====== Records for the exercise ======
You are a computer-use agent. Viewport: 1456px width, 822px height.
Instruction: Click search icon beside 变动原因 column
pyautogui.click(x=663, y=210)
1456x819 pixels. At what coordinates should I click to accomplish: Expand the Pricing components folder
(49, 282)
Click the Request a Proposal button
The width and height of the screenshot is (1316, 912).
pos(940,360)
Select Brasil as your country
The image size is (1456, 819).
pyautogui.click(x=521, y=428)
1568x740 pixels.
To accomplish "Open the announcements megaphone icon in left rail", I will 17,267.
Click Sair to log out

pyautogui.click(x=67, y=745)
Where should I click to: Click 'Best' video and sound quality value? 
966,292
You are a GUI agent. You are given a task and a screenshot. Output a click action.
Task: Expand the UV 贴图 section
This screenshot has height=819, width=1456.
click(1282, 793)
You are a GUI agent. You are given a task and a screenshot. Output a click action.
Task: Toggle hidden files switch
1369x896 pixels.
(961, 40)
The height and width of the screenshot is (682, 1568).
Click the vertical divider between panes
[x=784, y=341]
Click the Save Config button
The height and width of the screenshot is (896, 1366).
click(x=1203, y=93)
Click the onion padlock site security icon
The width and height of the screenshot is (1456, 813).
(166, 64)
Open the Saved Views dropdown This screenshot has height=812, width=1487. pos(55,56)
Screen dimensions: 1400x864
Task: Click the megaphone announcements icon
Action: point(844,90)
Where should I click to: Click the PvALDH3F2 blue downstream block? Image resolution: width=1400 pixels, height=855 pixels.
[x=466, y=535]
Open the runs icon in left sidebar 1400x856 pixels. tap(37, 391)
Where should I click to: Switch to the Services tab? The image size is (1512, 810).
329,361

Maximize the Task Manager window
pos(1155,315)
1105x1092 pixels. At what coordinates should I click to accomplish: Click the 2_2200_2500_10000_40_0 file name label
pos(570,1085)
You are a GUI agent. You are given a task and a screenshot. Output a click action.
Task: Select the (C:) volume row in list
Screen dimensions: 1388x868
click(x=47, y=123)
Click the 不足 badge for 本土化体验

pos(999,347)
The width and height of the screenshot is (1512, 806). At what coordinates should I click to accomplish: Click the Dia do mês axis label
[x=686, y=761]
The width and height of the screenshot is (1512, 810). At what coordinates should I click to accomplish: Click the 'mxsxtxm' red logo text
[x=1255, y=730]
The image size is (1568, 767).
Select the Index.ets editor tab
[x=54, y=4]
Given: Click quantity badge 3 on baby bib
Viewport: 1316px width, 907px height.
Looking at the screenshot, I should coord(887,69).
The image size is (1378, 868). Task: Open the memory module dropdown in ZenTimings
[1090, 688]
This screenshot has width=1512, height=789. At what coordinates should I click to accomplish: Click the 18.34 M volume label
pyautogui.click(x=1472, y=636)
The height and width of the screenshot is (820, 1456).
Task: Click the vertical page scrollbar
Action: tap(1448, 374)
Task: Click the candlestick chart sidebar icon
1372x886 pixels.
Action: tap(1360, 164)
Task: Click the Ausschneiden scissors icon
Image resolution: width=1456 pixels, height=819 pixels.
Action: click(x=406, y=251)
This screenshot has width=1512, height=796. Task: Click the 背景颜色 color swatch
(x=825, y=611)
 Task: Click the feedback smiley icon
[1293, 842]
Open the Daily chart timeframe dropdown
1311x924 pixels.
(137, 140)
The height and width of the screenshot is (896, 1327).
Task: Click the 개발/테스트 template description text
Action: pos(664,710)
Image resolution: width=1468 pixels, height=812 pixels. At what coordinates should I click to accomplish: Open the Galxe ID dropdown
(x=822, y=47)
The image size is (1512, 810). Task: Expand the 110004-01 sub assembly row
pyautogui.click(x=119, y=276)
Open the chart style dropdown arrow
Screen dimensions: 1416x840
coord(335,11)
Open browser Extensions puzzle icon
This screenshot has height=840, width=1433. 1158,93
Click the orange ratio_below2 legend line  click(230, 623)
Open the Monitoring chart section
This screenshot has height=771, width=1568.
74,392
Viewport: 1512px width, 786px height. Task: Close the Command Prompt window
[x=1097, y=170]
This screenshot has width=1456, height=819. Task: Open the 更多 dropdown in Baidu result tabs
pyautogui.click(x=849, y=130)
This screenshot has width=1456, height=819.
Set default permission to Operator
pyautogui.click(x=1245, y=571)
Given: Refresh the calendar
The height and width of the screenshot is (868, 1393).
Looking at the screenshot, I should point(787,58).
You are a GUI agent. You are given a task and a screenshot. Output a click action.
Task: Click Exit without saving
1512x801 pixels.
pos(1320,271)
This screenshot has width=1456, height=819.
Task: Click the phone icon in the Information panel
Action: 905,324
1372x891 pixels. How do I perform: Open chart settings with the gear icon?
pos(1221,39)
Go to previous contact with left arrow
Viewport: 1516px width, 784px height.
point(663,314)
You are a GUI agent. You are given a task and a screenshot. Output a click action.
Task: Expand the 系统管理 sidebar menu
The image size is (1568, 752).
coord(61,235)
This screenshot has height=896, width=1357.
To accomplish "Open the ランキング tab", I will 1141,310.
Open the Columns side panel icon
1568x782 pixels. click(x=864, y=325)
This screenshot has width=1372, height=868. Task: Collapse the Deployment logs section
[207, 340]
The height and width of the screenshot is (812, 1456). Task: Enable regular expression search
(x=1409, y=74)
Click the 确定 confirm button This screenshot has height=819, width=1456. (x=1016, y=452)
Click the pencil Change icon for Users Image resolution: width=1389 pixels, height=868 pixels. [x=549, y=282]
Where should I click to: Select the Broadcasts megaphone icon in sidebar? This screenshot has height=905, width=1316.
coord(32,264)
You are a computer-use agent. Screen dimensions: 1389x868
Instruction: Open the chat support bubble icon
======
» Task brief:
Repeat each entry word for word.

» Solution to this exercise:
You are a computer-use agent. Viewport: 1456px width, 822px height.
Instruction: Click search icon beside 变动原因 column
pyautogui.click(x=663, y=210)
1456x819 pixels. At what coordinates should I click to accomplish: Expand the Pricing components folder
(49, 282)
Click the Request a Proposal button
The width and height of the screenshot is (1316, 912).
pos(940,360)
Select Brasil as your country
The image size is (1456, 819).
pyautogui.click(x=521, y=428)
1568x740 pixels.
To accomplish "Open the announcements megaphone icon in left rail", I will 17,267.
Click Sair to log out

pyautogui.click(x=67, y=745)
Where should I click to: Click 'Best' video and sound quality value? 
966,292
You are a GUI agent. You are given a task and a screenshot. Output a click action.
Task: Expand the UV 贴图 section
This screenshot has height=819, width=1456.
click(1282, 793)
You are a GUI agent. You are given a task and a screenshot. Output a click action.
Task: Toggle hidden files switch
1369x896 pixels.
(961, 40)
The height and width of the screenshot is (682, 1568).
Click the vertical divider between panes
[x=784, y=341]
Click the Save Config button
The height and width of the screenshot is (896, 1366).
click(x=1203, y=93)
Click the onion padlock site security icon
The width and height of the screenshot is (1456, 813).
(166, 64)
Open the Saved Views dropdown This screenshot has height=812, width=1487. pos(55,56)
Screen dimensions: 1400x864
Task: Click the megaphone announcements icon
Action: point(844,90)
Where should I click to: Click the PvALDH3F2 blue downstream block? Image resolution: width=1400 pixels, height=855 pixels.
[x=466, y=535]
Open the runs icon in left sidebar 1400x856 pixels. tap(37, 391)
Where should I click to: Switch to the Services tab? The image size is (1512, 810).
329,361

Maximize the Task Manager window
pos(1155,315)
1105x1092 pixels. At what coordinates should I click to accomplish: Click the 2_2200_2500_10000_40_0 file name label
pos(570,1085)
You are a GUI agent. You are given a task and a screenshot. Output a click action.
Task: Select the (C:) volume row in list
Screen dimensions: 1388x868
click(x=47, y=123)
Click the 不足 badge for 本土化体验

pos(999,347)
The width and height of the screenshot is (1512, 806). At what coordinates should I click to accomplish: Click the Dia do mês axis label
[x=686, y=761]
The width and height of the screenshot is (1512, 810). At what coordinates should I click to accomplish: Click the 'mxsxtxm' red logo text
[x=1255, y=730]
The image size is (1568, 767).
Select the Index.ets editor tab
[x=54, y=4]
Given: Click quantity badge 3 on baby bib
Viewport: 1316px width, 907px height.
Looking at the screenshot, I should coord(887,69).
The image size is (1378, 868). Task: Open the memory module dropdown in ZenTimings
[1090, 688]
This screenshot has width=1512, height=789. At what coordinates should I click to accomplish: Click the 18.34 M volume label
pyautogui.click(x=1472, y=636)
The height and width of the screenshot is (820, 1456).
Task: Click the vertical page scrollbar
Action: tap(1448, 374)
Task: Click the candlestick chart sidebar icon
1372x886 pixels.
Action: tap(1360, 164)
Task: Click the Ausschneiden scissors icon
Image resolution: width=1456 pixels, height=819 pixels.
Action: click(x=406, y=251)
This screenshot has width=1512, height=796. Task: Click the 背景颜色 color swatch
(x=825, y=611)
 Task: Click the feedback smiley icon
[1293, 842]
Open the Daily chart timeframe dropdown
1311x924 pixels.
(137, 140)
The height and width of the screenshot is (896, 1327).
Task: Click the 개발/테스트 template description text
Action: pos(664,710)
Image resolution: width=1468 pixels, height=812 pixels. At what coordinates should I click to accomplish: Open the Galxe ID dropdown
(x=822, y=47)
The image size is (1512, 810). Task: Expand the 110004-01 sub assembly row
pyautogui.click(x=119, y=276)
Open the chart style dropdown arrow
Screen dimensions: 1416x840
coord(335,11)
Open browser Extensions puzzle icon
This screenshot has height=840, width=1433. 1158,93
Click the orange ratio_below2 legend line  click(230, 623)
Open the Monitoring chart section
This screenshot has height=771, width=1568.
74,392
Viewport: 1512px width, 786px height. Task: Close the Command Prompt window
[x=1097, y=170]
This screenshot has width=1456, height=819. Task: Open the 更多 dropdown in Baidu result tabs
pyautogui.click(x=849, y=130)
This screenshot has width=1456, height=819.
Set default permission to Operator
pyautogui.click(x=1245, y=571)
Given: Refresh the calendar
The height and width of the screenshot is (868, 1393).
Looking at the screenshot, I should point(787,58).
You are a GUI agent. You are given a task and a screenshot. Output a click action.
Task: Click Exit without saving
1512x801 pixels.
pos(1320,271)
This screenshot has width=1456, height=819.
Task: Click the phone icon in the Information panel
Action: 905,324
1372x891 pixels. How do I perform: Open chart settings with the gear icon?
pos(1221,39)
Go to previous contact with left arrow
Viewport: 1516px width, 784px height.
point(663,314)
You are a GUI agent. You are given a task and a screenshot. Output a click action.
Task: Expand the 系统管理 sidebar menu
The image size is (1568, 752).
coord(61,235)
This screenshot has height=896, width=1357.
To accomplish "Open the ランキング tab", I will 1141,310.
Open the Columns side panel icon
1568x782 pixels. click(x=864, y=325)
This screenshot has width=1372, height=868. Task: Collapse the Deployment logs section
[207, 340]
The height and width of the screenshot is (812, 1456). Task: Enable regular expression search
(x=1409, y=74)
Click the 确定 confirm button This screenshot has height=819, width=1456. (x=1016, y=452)
Click the pencil Change icon for Users Image resolution: width=1389 pixels, height=868 pixels. [x=549, y=282]
Where should I click to: Select the Broadcasts megaphone icon in sidebar? This screenshot has height=905, width=1316.
coord(32,264)
You are a computer-use agent. Screen dimensions: 1389x868
Instruction: Open the chat support bubble icon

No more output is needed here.